Filesystem Isolation for Hermetic Tests¶

What is Filesystem Isolation?¶

Filesystem isolation is a test enforcement mechanism that prevents small tests from accessing the filesystem during execution. This ensures tests are hermetic - running entirely in memory with no external dependencies.

When enabled, the pytest-test-categories plugin intercepts filesystem operations and either blocks them or warns about them, depending on your configuration.

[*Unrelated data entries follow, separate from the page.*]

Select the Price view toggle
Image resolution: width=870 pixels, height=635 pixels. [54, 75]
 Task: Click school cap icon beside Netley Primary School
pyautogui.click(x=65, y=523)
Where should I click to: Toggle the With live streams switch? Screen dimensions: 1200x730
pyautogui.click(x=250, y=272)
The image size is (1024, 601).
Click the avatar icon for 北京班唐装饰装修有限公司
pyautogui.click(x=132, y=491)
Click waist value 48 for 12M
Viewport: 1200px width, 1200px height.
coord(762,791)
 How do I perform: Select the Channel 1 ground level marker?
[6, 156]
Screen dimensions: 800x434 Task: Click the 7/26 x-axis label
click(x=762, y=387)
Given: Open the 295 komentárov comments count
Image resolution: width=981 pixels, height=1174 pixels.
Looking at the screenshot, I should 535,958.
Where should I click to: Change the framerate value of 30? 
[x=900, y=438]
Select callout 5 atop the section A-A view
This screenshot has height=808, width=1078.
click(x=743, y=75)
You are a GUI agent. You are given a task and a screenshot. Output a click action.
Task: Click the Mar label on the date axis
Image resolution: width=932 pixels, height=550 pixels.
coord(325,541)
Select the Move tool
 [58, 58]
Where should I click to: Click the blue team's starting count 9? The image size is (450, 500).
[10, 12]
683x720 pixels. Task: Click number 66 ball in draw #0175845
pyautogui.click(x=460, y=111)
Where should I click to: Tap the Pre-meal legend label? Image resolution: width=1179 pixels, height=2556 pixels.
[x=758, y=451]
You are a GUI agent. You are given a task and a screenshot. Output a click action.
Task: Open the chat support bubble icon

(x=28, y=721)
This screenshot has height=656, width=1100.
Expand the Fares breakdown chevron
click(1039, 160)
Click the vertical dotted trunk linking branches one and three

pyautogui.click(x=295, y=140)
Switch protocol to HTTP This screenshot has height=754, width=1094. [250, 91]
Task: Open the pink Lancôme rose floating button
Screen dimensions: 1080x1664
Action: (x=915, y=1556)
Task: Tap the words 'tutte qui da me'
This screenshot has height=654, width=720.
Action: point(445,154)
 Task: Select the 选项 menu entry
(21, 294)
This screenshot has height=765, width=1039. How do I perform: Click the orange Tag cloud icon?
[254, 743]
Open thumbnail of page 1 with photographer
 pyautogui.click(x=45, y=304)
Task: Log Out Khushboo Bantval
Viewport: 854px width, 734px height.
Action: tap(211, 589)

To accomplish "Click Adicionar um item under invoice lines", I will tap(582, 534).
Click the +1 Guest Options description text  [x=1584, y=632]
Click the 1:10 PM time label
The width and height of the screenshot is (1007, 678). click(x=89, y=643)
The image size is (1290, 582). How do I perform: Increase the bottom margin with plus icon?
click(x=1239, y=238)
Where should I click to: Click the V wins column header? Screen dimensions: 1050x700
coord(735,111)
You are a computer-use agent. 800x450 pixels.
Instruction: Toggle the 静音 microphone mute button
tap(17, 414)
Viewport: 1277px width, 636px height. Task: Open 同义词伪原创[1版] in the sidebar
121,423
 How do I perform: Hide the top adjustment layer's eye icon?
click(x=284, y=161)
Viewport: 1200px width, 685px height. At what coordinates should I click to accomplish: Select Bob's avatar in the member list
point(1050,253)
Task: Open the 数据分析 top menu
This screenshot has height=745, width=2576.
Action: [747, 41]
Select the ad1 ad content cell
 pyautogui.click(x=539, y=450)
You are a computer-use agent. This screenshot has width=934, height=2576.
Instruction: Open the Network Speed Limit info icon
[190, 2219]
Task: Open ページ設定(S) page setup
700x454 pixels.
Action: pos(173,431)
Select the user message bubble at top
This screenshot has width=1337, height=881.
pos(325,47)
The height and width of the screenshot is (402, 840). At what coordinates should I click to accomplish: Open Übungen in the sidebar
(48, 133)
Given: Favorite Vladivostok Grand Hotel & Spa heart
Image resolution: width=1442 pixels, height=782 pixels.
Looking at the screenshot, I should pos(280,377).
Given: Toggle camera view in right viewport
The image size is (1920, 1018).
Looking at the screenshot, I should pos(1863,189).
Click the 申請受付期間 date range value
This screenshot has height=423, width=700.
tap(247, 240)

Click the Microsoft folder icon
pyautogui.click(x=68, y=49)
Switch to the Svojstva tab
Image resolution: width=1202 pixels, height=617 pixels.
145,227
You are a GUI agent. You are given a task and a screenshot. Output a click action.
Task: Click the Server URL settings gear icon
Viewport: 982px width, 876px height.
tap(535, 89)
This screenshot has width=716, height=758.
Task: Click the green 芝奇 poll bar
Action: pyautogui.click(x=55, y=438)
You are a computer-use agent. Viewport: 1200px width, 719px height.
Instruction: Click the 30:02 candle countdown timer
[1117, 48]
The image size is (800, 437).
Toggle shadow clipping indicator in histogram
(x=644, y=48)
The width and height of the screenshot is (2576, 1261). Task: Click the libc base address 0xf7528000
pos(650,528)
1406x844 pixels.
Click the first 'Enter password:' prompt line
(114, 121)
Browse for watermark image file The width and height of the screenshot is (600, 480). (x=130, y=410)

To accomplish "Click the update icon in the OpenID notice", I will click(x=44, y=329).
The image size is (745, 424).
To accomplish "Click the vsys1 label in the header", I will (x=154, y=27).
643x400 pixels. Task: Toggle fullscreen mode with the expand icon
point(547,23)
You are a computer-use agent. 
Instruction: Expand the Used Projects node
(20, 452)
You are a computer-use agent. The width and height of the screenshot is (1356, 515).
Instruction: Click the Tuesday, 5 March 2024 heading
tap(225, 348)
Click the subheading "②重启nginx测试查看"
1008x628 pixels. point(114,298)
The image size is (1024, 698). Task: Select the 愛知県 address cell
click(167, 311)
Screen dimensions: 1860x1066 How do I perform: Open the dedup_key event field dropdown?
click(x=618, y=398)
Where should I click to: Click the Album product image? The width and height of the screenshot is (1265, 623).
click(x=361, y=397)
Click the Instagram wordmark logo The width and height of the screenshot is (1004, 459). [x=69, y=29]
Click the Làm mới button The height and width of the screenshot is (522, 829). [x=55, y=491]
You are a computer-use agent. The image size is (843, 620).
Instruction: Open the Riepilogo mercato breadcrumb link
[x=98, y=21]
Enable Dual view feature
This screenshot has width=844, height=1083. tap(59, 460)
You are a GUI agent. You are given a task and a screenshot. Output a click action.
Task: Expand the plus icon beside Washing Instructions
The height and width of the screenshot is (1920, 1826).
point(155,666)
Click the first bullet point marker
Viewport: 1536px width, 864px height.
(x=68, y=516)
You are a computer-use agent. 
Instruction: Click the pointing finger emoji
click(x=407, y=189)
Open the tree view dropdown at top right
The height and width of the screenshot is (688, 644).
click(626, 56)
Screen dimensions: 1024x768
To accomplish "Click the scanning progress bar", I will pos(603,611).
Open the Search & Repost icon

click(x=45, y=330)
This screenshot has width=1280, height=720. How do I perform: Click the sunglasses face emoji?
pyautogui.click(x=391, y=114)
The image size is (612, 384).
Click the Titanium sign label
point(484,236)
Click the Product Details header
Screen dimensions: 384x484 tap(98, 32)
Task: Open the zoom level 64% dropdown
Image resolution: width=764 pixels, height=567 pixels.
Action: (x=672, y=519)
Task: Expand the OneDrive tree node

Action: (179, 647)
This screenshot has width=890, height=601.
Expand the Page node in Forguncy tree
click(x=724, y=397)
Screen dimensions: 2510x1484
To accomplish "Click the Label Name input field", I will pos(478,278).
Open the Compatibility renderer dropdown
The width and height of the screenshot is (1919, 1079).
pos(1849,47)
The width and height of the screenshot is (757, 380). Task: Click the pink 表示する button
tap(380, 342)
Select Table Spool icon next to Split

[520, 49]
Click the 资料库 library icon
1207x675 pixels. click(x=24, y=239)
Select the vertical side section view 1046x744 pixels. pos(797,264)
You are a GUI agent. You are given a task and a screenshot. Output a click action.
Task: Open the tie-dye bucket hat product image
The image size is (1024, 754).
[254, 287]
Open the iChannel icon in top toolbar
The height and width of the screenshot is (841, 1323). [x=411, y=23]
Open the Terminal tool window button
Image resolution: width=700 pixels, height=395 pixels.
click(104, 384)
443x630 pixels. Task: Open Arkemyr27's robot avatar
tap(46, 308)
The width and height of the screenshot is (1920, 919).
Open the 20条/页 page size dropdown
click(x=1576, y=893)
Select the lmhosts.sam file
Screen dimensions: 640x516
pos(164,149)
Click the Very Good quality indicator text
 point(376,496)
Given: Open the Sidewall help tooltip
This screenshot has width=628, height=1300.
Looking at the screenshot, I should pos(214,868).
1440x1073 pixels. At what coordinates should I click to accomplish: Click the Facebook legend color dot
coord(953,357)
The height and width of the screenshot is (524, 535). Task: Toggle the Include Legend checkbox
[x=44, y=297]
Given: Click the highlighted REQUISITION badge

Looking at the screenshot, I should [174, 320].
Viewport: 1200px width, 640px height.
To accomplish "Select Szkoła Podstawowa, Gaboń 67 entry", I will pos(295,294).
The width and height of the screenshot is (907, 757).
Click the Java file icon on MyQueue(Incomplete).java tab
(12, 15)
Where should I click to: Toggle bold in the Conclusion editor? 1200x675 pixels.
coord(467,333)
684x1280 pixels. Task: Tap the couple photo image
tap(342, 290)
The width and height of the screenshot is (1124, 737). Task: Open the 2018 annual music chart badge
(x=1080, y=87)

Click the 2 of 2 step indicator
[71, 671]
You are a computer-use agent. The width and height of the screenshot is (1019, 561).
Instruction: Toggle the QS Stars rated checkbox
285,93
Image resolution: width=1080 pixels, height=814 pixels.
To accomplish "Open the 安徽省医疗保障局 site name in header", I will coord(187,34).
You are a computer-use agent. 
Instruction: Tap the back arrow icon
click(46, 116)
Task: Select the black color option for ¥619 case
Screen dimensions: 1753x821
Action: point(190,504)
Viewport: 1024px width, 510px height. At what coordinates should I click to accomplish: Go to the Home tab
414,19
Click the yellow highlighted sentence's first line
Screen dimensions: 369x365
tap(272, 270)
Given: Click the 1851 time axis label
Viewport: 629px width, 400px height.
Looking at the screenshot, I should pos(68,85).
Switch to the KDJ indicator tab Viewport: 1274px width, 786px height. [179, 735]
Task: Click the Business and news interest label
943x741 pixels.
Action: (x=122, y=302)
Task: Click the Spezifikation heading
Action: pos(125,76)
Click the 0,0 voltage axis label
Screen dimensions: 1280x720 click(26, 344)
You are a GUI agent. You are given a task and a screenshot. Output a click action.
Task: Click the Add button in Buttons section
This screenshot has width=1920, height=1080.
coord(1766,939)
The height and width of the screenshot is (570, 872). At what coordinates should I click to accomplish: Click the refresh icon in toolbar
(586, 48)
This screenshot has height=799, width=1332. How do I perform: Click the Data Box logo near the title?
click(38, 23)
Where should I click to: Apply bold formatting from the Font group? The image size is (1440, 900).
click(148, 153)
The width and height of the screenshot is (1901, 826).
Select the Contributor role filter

Why Filesystem Isolation Matters¶

Tests that access the filesystem introduce several problems:

Side Effects¶

Filesystem-dependent tests create unpredictable side effects:

Files created by one test may persist and affect subsequent tests
Tests may overwrite or delete files needed by other tests
Parallel test execution leads to race conditions on shared files
CI environments may have different filesystem layouts than local development

State Leakage¶

External filesystem state makes tests non-deterministic:

Tests depend on specific files existing at specific paths
Configuration files vary between environments
Data files may change between test runs
Paths are often platform-specific (Windows vs. Unix)

Slow Tests¶

Disk I/O adds latency that compounds across your test suite:

File operations are orders of magnitude slower than memory operations
SSDs are fast but still 1000x slower than RAM
Network filesystems (NFS, CIFS) add significant latency
Disk contention increases as tests run in parallel

Non-Hermeticity¶

Tests that read or write external files are not self-contained:

Cannot run reliably in isolated CI containers
May fail when paths differ between developers
Difficult to parallelize safely
Hard to reproduce failures

Google’s Test Size Definitions¶

The filesystem isolation feature implements Google’s test size definitions from “Software Engineering at Google”:

Test Size	Filesystem Access	Rationale
Small	Blocked (no exceptions)	Must be hermetic, run in memory only
Medium	Allowed	May use local filesystem for integration tests
Large	Allowed	Integration tests may access real filesystems
XLarge	Allowed	End-to-end tests may access real filesystems

Small Tests¶

Small tests are the foundation of a healthy test suite. They must be:

Fast: Complete in under 1 second
Hermetic: No external dependencies
Deterministic: Same input always produces same output
Parallelizable: Safe to run concurrently with other tests

Filesystem isolation enforces strict hermeticity by blocking ALL filesystem access in small tests. There are no exceptions - if a test needs filesystem access, it should use @pytest.mark.medium or mock the filesystem with pyfakefs or io.StringIO/io.BytesIO.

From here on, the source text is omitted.